Ltd: Cumulus Cloud (With Grey Tint) Over Luther

The cloud took off before I finished it. I was left with the world's only remnant. For that reason, it looked pretty good, having snagged useful borderline--cloud and blue sky.
I'm obliged to report, however, that I seemed to have drawn a rear view of a woman with haircurls and scarf--one of my sisters, I think it was. Her shoulders were crooked for some reason.
Not because of the sisters but because of the lousy cloud, this season of drawing has--as Kramer in Seinfeld says, from the former Merv Griffin Show set he'd found and installed in his living room--"officially bottomed out".
Tonight I'll borrow that set of drawing pencils Lucy's been threatening me with. Tomorrow I'll draw those pillars behind the Credit Union building on Albert and 13th.

Friday 6 July 2012

Learning to Draw (Ltd): The Usual Parts of One's Own Body

It was late, perhaps early. I'd been watching Oppenheimer and Jays-Royals. Feeling a cold, I'd belted back a couple of lemon brandies and fallen asleep.
Although Sam Waterston played Oppenheimer the same way he played McCoy on Law & Order and the Jays' frightful bullpen could not hold back the Royals, I dreamed nothing of it. (Not a whisper of a dream until later: driving a semi out of my friend's farmyard, trying not to wake anyone up.)
At 2:16 a.m. I activated the rarely used dimmer/fade light and picked up the Pentel P209.
I began to draw.

Wednesday 4 July 2012

Learning to Draw (Ltd): Twice in One Day

1
Globe & Mail, July 3, A2: "Physicists say they are close to confirming the understanding of all matter". Good. That means I had a chance when I drew City Hall. Just the part I could see.
A simple grid started to work for the west side. Did the building hold no shadows? Not yet, according to my drawing.
I applied a straight-line scribble to that west wall.
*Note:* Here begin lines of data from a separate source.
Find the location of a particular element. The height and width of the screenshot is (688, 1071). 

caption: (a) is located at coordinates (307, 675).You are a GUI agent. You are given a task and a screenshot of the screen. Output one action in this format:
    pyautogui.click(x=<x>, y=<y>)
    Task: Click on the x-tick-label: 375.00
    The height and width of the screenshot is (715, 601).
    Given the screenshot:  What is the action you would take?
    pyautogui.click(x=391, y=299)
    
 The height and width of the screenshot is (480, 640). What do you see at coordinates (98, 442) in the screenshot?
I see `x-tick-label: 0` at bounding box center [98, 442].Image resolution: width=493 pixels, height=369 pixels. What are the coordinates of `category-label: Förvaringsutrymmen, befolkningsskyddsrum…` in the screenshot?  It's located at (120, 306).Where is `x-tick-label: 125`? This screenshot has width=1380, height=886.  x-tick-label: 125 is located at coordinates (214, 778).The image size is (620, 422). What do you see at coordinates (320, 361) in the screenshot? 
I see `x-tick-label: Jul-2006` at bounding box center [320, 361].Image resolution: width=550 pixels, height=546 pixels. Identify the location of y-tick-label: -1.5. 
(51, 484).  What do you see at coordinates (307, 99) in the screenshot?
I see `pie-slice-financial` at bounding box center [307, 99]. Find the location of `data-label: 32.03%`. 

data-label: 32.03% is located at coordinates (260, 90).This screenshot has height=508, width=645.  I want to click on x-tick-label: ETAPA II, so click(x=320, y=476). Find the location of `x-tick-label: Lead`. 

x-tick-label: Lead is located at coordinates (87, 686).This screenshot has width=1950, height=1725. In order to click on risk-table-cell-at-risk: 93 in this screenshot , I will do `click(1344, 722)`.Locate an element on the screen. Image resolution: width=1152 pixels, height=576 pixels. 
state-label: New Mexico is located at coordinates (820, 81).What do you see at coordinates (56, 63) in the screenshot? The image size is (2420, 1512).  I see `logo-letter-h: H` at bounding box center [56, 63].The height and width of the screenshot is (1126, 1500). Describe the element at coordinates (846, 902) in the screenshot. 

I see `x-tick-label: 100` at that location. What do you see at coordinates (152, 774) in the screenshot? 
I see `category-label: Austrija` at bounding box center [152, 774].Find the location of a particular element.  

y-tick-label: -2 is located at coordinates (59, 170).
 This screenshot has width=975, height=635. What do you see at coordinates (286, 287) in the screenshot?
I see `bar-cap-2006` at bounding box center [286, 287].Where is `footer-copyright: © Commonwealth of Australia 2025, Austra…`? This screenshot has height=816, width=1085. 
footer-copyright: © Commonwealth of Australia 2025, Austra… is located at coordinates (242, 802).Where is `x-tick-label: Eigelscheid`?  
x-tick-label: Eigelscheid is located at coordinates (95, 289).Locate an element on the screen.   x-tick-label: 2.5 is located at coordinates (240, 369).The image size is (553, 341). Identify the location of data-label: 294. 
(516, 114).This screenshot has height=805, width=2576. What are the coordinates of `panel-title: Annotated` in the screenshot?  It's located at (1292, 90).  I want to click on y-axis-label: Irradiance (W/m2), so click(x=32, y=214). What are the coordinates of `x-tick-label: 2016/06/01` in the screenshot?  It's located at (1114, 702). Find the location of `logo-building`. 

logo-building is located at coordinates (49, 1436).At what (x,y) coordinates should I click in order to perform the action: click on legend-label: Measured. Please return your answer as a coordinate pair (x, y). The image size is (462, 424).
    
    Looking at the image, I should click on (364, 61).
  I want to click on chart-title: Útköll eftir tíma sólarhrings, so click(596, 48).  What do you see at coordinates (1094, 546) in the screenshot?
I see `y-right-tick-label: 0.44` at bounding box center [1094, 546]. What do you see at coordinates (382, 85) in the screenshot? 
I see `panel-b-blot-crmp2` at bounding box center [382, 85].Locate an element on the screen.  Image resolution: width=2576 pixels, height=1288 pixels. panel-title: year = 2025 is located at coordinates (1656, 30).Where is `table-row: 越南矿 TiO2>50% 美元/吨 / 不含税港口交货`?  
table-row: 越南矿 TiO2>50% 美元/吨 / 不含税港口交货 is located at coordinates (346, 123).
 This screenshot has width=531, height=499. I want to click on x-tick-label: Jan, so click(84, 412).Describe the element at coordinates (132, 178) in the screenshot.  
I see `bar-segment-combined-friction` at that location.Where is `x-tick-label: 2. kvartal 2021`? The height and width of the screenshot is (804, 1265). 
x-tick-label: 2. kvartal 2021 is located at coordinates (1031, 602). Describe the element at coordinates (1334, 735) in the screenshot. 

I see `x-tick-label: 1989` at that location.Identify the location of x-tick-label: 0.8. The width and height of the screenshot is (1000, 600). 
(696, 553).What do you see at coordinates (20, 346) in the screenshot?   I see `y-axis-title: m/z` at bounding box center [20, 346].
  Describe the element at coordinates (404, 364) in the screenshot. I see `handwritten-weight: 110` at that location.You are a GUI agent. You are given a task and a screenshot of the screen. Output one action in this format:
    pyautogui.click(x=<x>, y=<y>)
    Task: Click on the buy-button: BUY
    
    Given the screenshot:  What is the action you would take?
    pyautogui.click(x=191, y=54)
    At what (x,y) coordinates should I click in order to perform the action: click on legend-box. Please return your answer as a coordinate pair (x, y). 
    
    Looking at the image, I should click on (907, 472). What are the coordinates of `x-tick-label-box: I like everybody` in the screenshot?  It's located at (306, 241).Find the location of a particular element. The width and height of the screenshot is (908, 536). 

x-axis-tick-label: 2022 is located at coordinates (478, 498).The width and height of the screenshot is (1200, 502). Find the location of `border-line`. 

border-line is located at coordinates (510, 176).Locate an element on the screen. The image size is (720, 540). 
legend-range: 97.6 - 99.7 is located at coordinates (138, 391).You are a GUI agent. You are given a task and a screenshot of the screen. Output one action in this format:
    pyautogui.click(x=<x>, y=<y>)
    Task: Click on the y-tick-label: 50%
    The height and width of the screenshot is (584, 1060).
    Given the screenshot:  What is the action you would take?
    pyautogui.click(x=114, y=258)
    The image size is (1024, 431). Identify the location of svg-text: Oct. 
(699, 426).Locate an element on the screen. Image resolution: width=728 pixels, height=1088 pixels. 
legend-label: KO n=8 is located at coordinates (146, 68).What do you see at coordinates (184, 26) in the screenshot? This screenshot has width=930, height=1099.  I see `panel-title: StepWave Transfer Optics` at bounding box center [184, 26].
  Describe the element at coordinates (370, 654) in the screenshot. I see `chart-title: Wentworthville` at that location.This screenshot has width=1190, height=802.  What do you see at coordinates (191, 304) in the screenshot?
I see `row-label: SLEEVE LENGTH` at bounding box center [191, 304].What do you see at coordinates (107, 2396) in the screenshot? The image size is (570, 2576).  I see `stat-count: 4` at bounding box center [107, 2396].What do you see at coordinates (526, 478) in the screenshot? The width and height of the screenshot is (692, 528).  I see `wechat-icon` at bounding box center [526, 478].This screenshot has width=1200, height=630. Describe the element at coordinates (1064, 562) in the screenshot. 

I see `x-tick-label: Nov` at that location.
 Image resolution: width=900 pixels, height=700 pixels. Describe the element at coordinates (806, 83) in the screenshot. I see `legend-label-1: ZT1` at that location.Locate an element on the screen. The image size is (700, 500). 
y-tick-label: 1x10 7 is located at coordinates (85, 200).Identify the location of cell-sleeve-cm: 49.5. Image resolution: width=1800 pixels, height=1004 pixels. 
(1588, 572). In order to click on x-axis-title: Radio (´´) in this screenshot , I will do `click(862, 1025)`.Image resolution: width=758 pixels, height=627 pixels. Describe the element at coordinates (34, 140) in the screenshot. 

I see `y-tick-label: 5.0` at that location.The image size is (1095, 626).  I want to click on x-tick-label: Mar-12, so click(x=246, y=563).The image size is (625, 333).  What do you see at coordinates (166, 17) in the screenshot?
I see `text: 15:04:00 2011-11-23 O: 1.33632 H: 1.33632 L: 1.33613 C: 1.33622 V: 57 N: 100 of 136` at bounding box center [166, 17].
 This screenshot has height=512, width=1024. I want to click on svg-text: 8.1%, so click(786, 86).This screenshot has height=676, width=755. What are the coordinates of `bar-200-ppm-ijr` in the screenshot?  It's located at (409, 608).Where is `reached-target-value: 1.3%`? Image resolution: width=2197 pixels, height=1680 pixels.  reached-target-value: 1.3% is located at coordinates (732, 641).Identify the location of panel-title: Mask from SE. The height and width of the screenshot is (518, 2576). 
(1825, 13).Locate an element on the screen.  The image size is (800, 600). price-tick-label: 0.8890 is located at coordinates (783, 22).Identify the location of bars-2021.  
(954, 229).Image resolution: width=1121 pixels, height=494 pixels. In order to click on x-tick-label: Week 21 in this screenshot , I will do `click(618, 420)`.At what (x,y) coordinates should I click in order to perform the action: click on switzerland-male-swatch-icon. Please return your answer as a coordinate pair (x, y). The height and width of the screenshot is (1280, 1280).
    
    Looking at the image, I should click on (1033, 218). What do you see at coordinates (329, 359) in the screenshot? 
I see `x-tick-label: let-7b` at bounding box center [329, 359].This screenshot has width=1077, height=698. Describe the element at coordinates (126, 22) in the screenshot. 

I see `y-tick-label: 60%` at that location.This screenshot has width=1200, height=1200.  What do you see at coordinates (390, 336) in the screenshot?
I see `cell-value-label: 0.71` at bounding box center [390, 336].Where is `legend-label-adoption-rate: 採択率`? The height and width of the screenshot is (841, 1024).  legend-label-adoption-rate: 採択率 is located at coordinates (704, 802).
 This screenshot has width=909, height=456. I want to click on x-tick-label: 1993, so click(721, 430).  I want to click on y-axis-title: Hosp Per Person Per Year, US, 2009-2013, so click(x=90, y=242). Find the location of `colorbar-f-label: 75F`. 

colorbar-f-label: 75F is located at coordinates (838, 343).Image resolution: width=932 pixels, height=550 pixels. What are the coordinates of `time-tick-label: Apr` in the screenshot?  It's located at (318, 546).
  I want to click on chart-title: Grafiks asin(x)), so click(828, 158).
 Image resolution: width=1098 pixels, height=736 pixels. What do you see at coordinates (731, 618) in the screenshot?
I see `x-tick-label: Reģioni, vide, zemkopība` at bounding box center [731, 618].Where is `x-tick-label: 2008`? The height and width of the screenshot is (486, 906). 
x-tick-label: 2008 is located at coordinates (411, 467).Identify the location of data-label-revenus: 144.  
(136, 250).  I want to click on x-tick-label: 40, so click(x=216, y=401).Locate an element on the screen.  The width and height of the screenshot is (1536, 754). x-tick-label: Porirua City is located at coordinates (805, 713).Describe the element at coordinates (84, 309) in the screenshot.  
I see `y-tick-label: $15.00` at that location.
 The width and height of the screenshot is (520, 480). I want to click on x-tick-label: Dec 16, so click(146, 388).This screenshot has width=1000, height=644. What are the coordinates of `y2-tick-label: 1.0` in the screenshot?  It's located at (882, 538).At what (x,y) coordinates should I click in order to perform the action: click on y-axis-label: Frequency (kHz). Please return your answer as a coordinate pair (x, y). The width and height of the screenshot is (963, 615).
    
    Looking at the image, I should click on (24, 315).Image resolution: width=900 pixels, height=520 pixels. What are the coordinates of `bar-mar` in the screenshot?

Again I managed to confuse my own eye: Is the middle corner closer or further away?
Conclusion: I need new truths--a sentiment forever obvious, of course. At the rate I'm going I'll be 80 by the time I can draw a window, with curtains and my daughter inside, about to meet me for lunch.

2
I confronted shadow head-on by drawing one--the shadow my hand made when held at a pencil point centered and 2" from the top of the page. I didn't draw the details but will tell you results were worth the page, the way my line became its perpendicular fragments from pencil nib to forearm. Small hairs included.

Monday 2 July 2012

Learnng to Draw: Getting to the Next Drawing

This one I invented before I drew it. A bike trip for groceries. I'd buy cabbage and speak to someone. Later from my position east or west--I hadn't decided yet--of the Safeway parking lot on 13th, the conversation would lend emotional weight to this drawing that all other drawings so far lacked.
I couldn't see how the drawing would work but there I was, helmet and grocery list in hand. And my drawing kit consisting of the Pentel P209 and the 5x8 sketchbook I bought from the Art Store on campus and started using, as a notebook, on April 11, 2012. I pedalled west on13th.
I couldn't find celery seed  but picked up a cabbage, forgetting to speak, and carried myself out the door to a perch half-way up the sidewalk of the acupuncture shack across the street. I drew a van the three of the 5 elms along the Safeway lot on the Retallack side, east. The left-hand tree seemed to penetrate the van, which soon drove off. I drew shadow, grateful for its uniform shade.
Should there be dialogue between an object (/subject) and its shadow? Mine was disappointing, a shortage of definition in all things, except the ones I didn't draw.